TO DO
Please copy out the entries until you have copied the line that contains "You are a computer-use agent. The image size is (640, 449).", beginning with the first line.

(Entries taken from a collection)
■ ■ ■ ■ ■

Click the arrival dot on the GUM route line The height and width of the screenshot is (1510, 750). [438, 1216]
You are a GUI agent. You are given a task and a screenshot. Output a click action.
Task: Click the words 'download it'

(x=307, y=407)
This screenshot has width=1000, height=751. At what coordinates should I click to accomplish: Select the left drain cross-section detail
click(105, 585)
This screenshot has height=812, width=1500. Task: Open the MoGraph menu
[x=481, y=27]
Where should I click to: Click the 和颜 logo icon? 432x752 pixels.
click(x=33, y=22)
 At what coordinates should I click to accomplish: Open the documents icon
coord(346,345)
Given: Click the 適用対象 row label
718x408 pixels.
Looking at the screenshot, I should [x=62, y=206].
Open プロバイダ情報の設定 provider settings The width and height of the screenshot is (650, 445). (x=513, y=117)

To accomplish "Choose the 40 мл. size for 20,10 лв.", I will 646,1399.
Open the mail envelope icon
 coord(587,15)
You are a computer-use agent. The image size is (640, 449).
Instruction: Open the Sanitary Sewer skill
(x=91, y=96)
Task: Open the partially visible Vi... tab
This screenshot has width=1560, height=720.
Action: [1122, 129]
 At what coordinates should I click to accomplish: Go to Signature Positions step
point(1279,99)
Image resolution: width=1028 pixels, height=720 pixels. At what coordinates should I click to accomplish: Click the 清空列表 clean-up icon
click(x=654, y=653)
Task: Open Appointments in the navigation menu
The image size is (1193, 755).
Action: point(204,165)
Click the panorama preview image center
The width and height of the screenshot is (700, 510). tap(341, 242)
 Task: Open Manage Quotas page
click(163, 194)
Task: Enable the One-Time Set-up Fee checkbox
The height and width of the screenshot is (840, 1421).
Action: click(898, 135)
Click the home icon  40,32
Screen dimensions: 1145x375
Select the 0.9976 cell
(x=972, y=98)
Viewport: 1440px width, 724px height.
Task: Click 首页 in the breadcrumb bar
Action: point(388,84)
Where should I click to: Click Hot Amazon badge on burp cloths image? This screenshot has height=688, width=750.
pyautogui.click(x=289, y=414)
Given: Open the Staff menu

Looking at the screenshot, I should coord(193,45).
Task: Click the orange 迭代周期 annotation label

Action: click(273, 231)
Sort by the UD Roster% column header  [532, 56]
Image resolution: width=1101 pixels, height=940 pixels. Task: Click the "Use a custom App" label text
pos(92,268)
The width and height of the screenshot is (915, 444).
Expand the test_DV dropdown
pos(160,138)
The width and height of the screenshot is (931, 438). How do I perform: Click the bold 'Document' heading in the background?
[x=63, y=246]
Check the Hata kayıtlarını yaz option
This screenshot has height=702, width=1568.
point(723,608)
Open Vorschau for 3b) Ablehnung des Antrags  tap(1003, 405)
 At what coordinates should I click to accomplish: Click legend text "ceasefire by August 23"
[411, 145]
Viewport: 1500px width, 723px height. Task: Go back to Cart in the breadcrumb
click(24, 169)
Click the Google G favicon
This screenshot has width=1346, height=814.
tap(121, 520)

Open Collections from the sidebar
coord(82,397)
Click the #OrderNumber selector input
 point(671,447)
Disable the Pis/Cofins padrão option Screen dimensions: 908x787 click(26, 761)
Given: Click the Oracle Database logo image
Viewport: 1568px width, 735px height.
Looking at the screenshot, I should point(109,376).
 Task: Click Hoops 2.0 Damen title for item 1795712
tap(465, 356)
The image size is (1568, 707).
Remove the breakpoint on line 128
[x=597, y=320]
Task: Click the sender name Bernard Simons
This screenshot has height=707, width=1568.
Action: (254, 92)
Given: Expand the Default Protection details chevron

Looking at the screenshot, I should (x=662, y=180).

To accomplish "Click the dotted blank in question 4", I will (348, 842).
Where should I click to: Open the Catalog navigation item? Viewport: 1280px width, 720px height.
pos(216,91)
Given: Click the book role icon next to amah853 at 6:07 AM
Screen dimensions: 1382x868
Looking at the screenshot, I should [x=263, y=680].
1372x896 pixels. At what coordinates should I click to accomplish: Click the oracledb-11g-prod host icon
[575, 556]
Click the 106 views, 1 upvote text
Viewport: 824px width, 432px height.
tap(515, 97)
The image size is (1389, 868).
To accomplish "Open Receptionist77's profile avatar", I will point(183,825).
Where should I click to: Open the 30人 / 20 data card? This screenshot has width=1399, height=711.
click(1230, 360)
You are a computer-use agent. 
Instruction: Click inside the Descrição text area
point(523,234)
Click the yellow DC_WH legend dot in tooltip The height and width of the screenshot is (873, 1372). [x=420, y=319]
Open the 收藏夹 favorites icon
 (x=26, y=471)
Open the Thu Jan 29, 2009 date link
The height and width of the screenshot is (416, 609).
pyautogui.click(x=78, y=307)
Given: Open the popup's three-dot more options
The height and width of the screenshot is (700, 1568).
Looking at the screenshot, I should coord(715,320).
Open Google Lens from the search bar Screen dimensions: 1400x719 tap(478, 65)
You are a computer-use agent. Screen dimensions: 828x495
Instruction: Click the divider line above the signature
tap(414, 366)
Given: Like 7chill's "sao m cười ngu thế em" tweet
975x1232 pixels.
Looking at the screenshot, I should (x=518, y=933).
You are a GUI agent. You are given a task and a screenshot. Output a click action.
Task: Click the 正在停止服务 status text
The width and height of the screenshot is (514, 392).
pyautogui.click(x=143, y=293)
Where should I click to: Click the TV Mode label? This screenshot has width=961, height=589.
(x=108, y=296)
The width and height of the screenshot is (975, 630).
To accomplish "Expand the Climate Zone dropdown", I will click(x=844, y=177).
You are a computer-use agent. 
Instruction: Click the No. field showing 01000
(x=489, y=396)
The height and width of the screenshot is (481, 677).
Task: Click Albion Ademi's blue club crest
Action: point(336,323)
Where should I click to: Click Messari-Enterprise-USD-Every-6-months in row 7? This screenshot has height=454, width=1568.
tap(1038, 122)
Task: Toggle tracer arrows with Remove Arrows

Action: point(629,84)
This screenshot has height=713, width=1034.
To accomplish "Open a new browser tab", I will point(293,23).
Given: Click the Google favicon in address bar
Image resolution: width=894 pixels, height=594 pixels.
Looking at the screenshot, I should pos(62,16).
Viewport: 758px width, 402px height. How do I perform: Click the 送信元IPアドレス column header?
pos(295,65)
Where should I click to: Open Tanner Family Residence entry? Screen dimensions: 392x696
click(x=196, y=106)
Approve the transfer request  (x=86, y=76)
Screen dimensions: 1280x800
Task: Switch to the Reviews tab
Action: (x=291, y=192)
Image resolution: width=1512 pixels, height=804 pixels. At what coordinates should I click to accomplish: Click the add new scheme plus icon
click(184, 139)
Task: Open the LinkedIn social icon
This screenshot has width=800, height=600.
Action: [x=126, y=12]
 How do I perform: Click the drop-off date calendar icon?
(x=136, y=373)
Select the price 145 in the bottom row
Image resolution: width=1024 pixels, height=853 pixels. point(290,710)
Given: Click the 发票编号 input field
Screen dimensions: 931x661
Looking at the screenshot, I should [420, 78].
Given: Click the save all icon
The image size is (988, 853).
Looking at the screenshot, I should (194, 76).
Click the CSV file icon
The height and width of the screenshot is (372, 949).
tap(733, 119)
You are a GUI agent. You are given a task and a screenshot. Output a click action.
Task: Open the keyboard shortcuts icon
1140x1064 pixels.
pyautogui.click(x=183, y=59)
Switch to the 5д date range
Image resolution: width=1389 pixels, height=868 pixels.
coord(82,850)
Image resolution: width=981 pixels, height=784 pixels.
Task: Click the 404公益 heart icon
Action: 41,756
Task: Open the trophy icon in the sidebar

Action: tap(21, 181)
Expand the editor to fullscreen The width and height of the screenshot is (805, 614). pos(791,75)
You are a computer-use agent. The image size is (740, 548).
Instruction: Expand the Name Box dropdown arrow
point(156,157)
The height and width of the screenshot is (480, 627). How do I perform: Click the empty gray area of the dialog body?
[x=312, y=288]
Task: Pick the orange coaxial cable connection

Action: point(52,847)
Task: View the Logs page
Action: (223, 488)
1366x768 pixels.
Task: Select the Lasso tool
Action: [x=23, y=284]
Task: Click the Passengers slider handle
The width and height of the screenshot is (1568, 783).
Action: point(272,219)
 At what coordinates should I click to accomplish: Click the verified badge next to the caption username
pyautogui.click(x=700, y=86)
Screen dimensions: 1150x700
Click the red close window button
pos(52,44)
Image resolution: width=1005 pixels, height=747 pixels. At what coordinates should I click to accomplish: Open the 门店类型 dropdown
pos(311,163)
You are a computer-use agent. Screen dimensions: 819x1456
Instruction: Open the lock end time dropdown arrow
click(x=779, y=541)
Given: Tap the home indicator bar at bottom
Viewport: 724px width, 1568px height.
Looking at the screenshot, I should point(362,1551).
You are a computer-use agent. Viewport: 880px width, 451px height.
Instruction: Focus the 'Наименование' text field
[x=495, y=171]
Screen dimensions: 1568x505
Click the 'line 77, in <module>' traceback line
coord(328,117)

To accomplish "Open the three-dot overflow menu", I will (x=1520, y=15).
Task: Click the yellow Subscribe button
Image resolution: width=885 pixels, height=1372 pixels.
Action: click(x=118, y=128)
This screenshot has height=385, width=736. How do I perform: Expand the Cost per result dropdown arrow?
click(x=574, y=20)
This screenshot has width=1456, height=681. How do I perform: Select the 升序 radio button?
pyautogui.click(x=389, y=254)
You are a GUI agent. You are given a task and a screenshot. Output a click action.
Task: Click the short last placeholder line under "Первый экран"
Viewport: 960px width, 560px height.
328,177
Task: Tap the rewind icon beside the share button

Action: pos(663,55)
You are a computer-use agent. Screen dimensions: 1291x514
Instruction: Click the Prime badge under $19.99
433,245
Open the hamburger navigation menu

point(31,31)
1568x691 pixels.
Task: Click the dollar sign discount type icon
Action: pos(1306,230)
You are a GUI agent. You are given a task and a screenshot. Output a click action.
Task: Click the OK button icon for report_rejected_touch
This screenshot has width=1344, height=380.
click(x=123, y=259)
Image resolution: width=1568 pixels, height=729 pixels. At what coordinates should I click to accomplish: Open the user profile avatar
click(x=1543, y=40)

■ ■ ■ ■ ■

RESULT OF THIS TASK
Click the arrival dot on the GUM route line The height and width of the screenshot is (1510, 750). [438, 1216]
You are a GUI agent. You are given a task and a screenshot. Output a click action.
Task: Click the words 'download it'

(x=307, y=407)
This screenshot has width=1000, height=751. At what coordinates should I click to accomplish: Select the left drain cross-section detail
click(105, 585)
This screenshot has height=812, width=1500. Task: Open the MoGraph menu
[x=481, y=27]
Where should I click to: Click the 和颜 logo icon? 432x752 pixels.
click(x=33, y=22)
 At what coordinates should I click to accomplish: Open the documents icon
coord(346,345)
Given: Click the 適用対象 row label
718x408 pixels.
Looking at the screenshot, I should [x=62, y=206].
Open プロバイダ情報の設定 provider settings The width and height of the screenshot is (650, 445). (x=513, y=117)

To accomplish "Choose the 40 мл. size for 20,10 лв.", I will 646,1399.
Open the mail envelope icon
 coord(587,15)
You are a computer-use agent. The image size is (640, 449).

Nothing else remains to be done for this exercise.